**Selected excerpt:**
Share and Share Alike: A Proposed Set of Guidelines for Both Data and Software
A pair of challenges increasingly threaten the success of bioinformatics research: convincing biologists to share their data and convincing computational colleagues to share their code. Many of us learned to share in preschool, but we also learned that there are sometimes reasons to keep a strong grip on your own stuff. The barriers to academic sharing include protection of graduate student and post-doc publication priority, protection of intellectual property for institutional patents, protection of the patient confidentiality and privacy, and protection of rights for future publication and funding applications.
But these concerns can be overcome with appropriate guidelines. And I believe the parallel issues of data sharing and code sharing can be addressed together. Proven successes in both fields—the sharing of genomics data, and the open source movement—suggest the effort will be well worthwhile.
The ethic of data sharing permeates the genomics community, a fact that derives from the earliest examples of open biological databases: Genbank for storing DNA sequences and the Protein Data Bank for storing macromolecular three-dimensional structures. Through the efforts of visionary scientists, funding agency staff, and journal editors, the submission of data to databases simultaneous with publication became a standard in these fields. The genome sequencing project was successful in part because the organizers created rules very early on—the “Bermuda rules” required nightly release of sequence data. This led directly to the creation of databases to support the sharing of microarray gene expression data, such as the Stanford Microarray Database (SMD), and the Gene Expression Omnibus (GEO) at NCBI. But biomedical computation researchers who enter new fields with visions of Genbank, PDB, and GEO as the relevant precedents may be surprised at the degree of resistance to data sharing in other subdisciplines.
At the same time that biomedical computation researchers are struggling to convince their biology colleagues to share data, they are engaged in an intriguing debate about the merits of open-source code sharing. The open source movement points to the emergence of Linux as a major precedent that shows the power of shared code. Closer to biomedicine, myriad examples of public domain software have energized certain fields, including EMBOSS for molecular biology, VTK for general visualization, and others. These tend to be larger projects with explicit dissemination goals. Of course, the NIH program that funds the seven National Centers for Biomedical Computation (NCBC) has software dissemination as a major goal, and has led to the creation of domain-specific portals such as Simtk.org. It is more difficult, however, to procure software created by an individual lab that is competing with other labs to create novel methods for biomedical computation.

**Data excerpts:**
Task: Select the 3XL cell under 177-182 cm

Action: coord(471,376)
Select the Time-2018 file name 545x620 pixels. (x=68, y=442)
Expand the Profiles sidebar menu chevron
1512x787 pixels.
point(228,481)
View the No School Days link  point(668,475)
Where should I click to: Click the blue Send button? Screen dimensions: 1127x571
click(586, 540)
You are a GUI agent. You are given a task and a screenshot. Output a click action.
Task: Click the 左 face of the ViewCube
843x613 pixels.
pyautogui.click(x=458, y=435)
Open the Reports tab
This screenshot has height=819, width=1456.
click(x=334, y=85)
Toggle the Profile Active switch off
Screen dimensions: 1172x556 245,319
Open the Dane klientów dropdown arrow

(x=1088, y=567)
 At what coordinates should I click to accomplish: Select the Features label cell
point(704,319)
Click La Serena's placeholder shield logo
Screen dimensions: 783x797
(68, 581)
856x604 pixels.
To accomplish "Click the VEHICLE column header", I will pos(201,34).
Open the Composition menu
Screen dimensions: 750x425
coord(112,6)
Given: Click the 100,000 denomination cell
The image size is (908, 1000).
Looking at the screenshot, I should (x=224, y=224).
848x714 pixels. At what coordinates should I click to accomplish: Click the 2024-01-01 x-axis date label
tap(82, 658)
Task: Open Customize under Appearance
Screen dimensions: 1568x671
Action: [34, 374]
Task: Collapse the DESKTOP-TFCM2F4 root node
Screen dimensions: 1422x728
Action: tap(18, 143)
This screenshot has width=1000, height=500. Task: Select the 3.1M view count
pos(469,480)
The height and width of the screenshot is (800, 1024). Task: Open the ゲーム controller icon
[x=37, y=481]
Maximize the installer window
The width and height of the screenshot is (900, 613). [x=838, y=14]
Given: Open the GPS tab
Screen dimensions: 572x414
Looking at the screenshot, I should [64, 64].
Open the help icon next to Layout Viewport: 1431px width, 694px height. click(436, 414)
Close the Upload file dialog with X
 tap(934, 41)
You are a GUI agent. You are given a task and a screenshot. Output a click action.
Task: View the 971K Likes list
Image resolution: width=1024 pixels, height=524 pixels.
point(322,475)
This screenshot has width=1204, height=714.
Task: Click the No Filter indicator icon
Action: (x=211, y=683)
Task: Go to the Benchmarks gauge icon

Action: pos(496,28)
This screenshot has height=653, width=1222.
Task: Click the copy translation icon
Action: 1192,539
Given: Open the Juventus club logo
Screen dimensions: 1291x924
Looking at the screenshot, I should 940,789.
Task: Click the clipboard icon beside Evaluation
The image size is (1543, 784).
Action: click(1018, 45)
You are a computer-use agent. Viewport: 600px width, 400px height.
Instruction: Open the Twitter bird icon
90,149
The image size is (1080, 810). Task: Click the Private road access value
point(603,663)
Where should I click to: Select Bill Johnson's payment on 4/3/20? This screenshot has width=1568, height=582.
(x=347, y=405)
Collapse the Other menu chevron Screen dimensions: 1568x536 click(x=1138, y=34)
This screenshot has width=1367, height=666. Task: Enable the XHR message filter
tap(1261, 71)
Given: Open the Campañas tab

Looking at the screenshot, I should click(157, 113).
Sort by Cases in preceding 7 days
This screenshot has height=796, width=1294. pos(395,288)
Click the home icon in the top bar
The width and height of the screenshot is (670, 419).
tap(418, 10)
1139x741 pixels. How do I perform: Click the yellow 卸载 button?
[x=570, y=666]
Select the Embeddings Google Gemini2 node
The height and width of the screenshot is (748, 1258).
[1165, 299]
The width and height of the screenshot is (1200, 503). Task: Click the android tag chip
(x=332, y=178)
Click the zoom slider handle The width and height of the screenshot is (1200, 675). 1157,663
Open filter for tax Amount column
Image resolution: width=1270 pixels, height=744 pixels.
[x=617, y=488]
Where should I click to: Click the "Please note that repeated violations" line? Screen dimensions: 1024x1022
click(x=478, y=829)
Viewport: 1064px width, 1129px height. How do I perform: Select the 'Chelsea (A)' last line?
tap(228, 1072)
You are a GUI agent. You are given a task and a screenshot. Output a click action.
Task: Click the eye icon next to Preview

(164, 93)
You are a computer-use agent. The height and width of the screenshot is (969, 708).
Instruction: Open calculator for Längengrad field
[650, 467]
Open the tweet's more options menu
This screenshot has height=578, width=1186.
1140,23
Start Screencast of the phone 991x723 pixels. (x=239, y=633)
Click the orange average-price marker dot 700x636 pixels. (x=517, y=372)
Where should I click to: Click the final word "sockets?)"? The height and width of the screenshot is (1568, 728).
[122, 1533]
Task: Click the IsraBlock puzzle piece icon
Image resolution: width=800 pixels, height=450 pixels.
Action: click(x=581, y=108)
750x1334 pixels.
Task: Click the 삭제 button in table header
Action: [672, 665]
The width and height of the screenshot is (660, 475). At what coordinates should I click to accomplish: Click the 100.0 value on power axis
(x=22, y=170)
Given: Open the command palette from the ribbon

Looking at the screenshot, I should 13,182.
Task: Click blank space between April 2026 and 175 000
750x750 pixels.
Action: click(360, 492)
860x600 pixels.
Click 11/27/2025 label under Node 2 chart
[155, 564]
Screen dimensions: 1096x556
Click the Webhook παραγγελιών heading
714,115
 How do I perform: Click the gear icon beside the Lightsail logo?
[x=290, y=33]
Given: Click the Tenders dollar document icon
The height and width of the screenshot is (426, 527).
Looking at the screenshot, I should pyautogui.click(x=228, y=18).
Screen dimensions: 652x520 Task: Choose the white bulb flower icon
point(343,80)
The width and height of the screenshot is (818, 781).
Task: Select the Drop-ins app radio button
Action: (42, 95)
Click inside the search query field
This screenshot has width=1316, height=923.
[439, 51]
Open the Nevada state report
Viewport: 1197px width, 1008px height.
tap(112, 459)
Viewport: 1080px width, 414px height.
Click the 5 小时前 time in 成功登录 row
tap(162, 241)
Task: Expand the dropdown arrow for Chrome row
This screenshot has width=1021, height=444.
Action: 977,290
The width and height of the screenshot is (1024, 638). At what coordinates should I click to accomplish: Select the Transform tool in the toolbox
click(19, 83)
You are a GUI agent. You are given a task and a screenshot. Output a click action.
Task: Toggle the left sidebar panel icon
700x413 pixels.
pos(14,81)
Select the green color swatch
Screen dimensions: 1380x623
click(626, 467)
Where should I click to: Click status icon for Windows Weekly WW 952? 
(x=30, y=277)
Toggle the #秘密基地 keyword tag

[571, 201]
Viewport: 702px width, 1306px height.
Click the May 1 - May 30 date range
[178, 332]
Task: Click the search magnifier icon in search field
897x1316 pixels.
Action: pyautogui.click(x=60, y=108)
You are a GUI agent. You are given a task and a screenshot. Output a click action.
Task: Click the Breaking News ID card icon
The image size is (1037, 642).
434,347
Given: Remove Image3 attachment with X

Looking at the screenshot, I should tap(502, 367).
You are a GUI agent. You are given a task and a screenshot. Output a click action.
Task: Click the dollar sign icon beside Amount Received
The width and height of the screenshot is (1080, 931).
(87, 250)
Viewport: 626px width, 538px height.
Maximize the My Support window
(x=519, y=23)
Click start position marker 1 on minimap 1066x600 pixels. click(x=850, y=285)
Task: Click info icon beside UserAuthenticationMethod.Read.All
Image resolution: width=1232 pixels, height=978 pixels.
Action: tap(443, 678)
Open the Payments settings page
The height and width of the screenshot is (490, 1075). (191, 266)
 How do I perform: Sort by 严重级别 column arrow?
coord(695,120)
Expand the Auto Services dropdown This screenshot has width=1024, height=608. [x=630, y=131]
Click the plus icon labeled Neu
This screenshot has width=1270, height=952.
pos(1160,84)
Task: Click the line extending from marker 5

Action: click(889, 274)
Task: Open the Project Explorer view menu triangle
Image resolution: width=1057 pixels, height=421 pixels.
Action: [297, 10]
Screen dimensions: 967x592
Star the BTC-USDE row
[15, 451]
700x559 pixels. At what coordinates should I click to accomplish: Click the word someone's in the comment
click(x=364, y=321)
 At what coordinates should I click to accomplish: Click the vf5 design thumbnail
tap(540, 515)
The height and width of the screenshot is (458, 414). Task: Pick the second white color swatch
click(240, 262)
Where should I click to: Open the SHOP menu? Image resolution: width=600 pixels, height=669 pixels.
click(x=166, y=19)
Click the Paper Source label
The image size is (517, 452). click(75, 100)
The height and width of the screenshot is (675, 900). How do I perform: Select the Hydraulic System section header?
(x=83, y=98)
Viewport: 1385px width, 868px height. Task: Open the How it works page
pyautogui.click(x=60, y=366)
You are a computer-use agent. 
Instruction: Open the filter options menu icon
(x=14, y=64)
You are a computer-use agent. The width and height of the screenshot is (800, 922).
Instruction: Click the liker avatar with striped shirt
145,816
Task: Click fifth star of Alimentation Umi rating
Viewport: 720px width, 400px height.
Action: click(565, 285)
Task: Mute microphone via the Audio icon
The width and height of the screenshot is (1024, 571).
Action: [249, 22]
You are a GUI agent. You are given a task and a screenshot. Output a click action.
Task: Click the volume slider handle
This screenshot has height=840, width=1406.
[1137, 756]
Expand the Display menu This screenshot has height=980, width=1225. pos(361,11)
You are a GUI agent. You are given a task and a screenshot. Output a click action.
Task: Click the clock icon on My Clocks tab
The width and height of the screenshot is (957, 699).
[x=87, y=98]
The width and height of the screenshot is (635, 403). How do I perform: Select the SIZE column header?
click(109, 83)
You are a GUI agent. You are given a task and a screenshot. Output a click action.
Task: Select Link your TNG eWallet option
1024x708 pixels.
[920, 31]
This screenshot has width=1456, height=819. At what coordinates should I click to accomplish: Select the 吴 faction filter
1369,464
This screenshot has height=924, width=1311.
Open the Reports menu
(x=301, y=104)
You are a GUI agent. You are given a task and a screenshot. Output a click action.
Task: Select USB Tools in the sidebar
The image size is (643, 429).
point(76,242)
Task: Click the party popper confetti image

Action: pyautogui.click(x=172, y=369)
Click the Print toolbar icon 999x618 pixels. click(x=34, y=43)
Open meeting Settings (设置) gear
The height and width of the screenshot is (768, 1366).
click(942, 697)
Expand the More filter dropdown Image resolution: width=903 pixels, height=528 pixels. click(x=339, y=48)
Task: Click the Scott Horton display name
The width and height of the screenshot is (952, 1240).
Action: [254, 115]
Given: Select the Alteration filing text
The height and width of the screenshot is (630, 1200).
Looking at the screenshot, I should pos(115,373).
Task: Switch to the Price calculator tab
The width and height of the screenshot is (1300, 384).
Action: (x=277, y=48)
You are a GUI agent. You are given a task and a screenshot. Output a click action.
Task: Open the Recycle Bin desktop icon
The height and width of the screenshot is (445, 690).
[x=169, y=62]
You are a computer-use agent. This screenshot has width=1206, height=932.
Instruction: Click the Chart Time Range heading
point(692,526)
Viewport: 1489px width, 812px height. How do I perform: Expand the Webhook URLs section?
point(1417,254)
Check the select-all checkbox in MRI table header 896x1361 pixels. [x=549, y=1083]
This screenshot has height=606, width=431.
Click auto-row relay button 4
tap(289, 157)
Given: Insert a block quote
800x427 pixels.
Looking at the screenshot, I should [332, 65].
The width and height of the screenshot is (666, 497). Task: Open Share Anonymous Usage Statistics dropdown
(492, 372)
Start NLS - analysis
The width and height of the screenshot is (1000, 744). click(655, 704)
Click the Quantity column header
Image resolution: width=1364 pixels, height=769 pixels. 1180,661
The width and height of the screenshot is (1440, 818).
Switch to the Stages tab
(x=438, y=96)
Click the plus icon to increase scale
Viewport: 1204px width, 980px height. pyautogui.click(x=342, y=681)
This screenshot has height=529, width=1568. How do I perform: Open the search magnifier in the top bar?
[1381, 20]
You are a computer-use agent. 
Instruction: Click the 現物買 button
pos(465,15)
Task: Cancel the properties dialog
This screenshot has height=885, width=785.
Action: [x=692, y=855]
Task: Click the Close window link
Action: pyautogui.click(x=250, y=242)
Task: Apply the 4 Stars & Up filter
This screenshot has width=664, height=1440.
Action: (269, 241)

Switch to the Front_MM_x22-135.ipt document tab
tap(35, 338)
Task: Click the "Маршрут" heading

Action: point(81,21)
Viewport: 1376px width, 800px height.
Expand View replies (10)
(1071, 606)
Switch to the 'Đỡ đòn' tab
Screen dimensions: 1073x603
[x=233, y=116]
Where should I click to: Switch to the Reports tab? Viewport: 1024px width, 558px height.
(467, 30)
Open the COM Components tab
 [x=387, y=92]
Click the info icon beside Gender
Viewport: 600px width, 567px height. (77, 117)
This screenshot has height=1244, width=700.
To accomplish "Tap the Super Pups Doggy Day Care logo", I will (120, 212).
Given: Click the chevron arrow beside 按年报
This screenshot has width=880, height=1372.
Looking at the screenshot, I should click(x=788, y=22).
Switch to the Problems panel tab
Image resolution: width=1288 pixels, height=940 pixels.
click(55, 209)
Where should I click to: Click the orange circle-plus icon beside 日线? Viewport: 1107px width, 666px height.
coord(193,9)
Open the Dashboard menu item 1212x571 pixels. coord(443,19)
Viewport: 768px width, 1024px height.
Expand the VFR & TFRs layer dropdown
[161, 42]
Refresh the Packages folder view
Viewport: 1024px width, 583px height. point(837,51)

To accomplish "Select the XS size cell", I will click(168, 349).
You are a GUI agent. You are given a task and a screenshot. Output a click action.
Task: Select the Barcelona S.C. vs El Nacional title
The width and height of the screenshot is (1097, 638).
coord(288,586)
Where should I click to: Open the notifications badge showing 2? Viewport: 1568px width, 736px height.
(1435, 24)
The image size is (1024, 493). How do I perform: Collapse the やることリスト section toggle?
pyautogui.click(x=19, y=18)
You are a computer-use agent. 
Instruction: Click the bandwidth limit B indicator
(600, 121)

**Assigned task 1:**
Condense the paragraph of the article on sharing data and code that begins "A pair of challenges" into a brief introduction followed by a list, keeping its main facts.
**Assigned task 2:**
Write a continuation of the article on sharing data and code, starting right after its final sentence.

**Response 1:**
Two growing challenges threaten bioinformatics research: persuading biologists to share their data and persuading computational colleagues to share their code. Sharing is learned early, but so are reasons to hold on to one's own things. Barriers to academic sharing include protecting:
- publication priority for graduate students and post-docs
- intellectual property for institutional patents
- patient confidentiality and privacy
- rights for future publication and funding applications

**Response 2:**
These parallel problems merit a common solution. I would suggest that the community is converging on the included guidelines.
The current climate of tight funding for biomedical research, with the end of the NIH budget doubling, could threaten the trend towards more open sharing as investigators become nervous about competitive advantage. However, it is critical to preserve the gains in this area achieved over the last decade, and to institutionalize the processes that guarantee continued sharing.
1 Biological data sets and software for storing, analyzing, and visualizing biological data should be released to the public when the first-pass analysis and publication is substantially complete, and no later than one year after the appearance of the first full scale analysis.
2 Users should have no expectation of “support” for working with the data or software, beyond basic documentation sufficient for a motivated graduate student to understand and use it.
3 Citation of the original source paper, consistent with scholarly standards, should be mandated, and failure to cite should be considered scientific misconduct.
4 Downloads should be instrumented, and information about frequency of downloads and other measures of impact should be included in hiring and promotion materials. They should be routinely addressed and evaluated in letters of recommendation written by peers.
5 Funding agency staff and biomedical journal editors must be firm in enforcing the sharing of data and code. Manuscripts should have an identifier that lists the eventual location of the data or code, and a date when the data or code will be available.